#### Aim of the exercise
Copy the rows below from the line containing "You are a computer-use agent. Image" up to and including the line containing "point(111,1109)", keeping the requests, and shift every x and y click coordinate in the answers up by 42.

#### Excerpted records
———
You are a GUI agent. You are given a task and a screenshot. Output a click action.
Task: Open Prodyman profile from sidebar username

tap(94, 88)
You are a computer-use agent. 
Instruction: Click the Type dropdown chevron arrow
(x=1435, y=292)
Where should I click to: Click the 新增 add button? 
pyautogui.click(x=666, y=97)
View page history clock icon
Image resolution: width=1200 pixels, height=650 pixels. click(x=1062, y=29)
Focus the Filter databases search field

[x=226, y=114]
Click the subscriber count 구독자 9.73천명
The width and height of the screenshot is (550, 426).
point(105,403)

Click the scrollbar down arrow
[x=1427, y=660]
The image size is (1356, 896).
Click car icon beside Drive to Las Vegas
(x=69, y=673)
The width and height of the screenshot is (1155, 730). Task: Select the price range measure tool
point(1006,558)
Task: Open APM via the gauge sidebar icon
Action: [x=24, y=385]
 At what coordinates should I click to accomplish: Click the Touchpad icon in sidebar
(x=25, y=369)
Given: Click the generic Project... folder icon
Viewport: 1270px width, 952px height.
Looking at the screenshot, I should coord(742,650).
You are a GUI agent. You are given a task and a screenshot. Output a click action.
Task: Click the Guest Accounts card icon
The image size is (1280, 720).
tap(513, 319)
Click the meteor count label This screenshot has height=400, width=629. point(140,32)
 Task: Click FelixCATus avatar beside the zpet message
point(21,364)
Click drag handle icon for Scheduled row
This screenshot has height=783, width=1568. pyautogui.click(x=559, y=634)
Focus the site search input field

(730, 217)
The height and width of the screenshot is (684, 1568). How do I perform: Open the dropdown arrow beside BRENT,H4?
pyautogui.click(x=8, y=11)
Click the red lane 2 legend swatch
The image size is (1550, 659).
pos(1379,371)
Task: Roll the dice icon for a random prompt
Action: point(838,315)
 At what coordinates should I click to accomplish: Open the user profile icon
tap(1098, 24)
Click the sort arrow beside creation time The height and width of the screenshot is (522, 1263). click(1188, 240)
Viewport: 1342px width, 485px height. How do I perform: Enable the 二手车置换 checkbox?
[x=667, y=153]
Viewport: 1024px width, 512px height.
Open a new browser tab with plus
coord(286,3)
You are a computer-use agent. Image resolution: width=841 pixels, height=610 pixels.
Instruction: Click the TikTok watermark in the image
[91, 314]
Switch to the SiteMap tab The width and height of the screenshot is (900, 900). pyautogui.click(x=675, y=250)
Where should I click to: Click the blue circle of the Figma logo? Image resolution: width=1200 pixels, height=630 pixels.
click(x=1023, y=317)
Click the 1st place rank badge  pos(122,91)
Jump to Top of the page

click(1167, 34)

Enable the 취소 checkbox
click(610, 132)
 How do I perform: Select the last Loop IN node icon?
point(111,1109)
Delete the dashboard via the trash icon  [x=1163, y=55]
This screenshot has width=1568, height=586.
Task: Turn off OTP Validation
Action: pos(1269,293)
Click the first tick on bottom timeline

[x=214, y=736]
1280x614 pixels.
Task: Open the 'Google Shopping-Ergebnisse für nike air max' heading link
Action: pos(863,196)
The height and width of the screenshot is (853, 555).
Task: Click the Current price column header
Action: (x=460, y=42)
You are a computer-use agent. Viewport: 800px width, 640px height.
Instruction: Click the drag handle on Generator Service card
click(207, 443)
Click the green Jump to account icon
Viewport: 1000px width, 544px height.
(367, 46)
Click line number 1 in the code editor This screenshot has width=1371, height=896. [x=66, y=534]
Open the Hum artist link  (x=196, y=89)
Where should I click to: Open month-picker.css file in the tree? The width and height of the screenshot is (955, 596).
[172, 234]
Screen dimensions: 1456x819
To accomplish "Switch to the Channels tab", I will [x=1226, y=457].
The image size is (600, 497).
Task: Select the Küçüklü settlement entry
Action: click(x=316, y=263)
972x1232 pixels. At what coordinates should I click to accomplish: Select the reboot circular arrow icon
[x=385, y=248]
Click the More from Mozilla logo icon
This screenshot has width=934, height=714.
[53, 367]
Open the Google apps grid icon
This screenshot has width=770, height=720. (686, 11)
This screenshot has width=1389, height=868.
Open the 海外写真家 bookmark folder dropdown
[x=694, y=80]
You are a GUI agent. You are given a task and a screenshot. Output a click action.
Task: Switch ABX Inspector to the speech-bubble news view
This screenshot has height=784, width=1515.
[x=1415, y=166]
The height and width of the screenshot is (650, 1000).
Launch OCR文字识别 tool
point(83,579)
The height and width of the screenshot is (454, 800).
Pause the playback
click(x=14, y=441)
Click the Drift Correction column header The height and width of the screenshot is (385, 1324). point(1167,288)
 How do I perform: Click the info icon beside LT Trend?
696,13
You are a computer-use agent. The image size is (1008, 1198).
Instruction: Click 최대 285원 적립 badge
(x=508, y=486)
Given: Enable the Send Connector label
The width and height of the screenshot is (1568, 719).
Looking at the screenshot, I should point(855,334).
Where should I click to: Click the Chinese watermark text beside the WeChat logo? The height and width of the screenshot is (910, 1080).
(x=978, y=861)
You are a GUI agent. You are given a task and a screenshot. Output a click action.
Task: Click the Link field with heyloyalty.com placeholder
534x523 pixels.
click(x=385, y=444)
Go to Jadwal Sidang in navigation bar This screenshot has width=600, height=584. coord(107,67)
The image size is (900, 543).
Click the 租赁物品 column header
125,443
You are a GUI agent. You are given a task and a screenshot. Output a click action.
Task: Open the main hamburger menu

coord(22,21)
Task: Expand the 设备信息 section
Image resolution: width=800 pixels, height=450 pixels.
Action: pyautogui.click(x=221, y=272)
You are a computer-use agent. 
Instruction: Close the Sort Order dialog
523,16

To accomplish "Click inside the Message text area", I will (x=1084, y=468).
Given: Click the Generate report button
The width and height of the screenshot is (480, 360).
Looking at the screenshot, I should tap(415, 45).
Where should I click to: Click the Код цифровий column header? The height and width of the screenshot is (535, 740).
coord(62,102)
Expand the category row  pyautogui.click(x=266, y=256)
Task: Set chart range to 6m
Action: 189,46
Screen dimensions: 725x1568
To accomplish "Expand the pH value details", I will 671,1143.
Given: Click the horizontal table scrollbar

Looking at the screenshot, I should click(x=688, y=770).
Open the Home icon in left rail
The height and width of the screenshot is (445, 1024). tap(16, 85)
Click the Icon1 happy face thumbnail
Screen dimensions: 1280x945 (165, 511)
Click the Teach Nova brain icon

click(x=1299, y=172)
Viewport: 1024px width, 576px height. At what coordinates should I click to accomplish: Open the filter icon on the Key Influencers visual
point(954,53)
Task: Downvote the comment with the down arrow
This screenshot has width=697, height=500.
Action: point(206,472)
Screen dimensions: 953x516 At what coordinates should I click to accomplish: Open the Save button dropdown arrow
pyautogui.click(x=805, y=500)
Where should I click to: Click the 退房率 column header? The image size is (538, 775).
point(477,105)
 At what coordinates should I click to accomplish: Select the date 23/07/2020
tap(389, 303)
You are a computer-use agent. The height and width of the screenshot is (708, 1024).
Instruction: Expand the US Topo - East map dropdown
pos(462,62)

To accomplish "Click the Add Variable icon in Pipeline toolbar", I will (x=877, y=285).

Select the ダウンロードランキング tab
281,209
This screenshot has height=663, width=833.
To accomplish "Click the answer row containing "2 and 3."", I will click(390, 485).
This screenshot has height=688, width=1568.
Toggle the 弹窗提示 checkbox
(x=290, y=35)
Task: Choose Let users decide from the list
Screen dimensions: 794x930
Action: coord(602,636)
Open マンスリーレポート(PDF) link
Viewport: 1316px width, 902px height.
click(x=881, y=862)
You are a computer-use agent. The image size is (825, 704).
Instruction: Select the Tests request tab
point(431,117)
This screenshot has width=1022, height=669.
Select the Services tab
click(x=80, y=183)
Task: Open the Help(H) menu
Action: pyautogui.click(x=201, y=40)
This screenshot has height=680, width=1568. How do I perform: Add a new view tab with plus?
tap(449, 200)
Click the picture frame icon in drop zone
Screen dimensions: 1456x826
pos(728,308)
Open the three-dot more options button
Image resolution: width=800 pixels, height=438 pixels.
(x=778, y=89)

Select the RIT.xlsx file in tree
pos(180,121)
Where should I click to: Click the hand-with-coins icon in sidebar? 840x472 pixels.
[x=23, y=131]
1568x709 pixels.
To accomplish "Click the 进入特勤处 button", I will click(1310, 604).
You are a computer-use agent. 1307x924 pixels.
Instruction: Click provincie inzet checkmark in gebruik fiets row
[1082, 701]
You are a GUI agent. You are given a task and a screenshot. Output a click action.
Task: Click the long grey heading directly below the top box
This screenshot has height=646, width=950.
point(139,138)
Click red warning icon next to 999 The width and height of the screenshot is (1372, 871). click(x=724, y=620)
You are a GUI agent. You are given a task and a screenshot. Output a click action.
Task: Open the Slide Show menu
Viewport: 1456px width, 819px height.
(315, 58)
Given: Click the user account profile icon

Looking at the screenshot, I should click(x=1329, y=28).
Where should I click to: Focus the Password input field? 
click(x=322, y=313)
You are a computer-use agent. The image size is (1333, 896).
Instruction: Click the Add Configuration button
———
#### Output for this task
You are a computer-use agent. Image resolution: width=841 pixels, height=610 pixels.
Instruction: Click the TikTok watermark in the image
[133, 356]
Switch to the SiteMap tab The width and height of the screenshot is (900, 900). pyautogui.click(x=717, y=292)
Where should I click to: Click the blue circle of the Figma logo? Image resolution: width=1200 pixels, height=630 pixels.
click(x=1065, y=359)
Click the 1st place rank badge  pos(164,133)
Jump to Top of the page

click(1209, 76)

Enable the 취소 checkbox
click(652, 174)
 How do I perform: Select the last Loop IN node icon?
point(153,1151)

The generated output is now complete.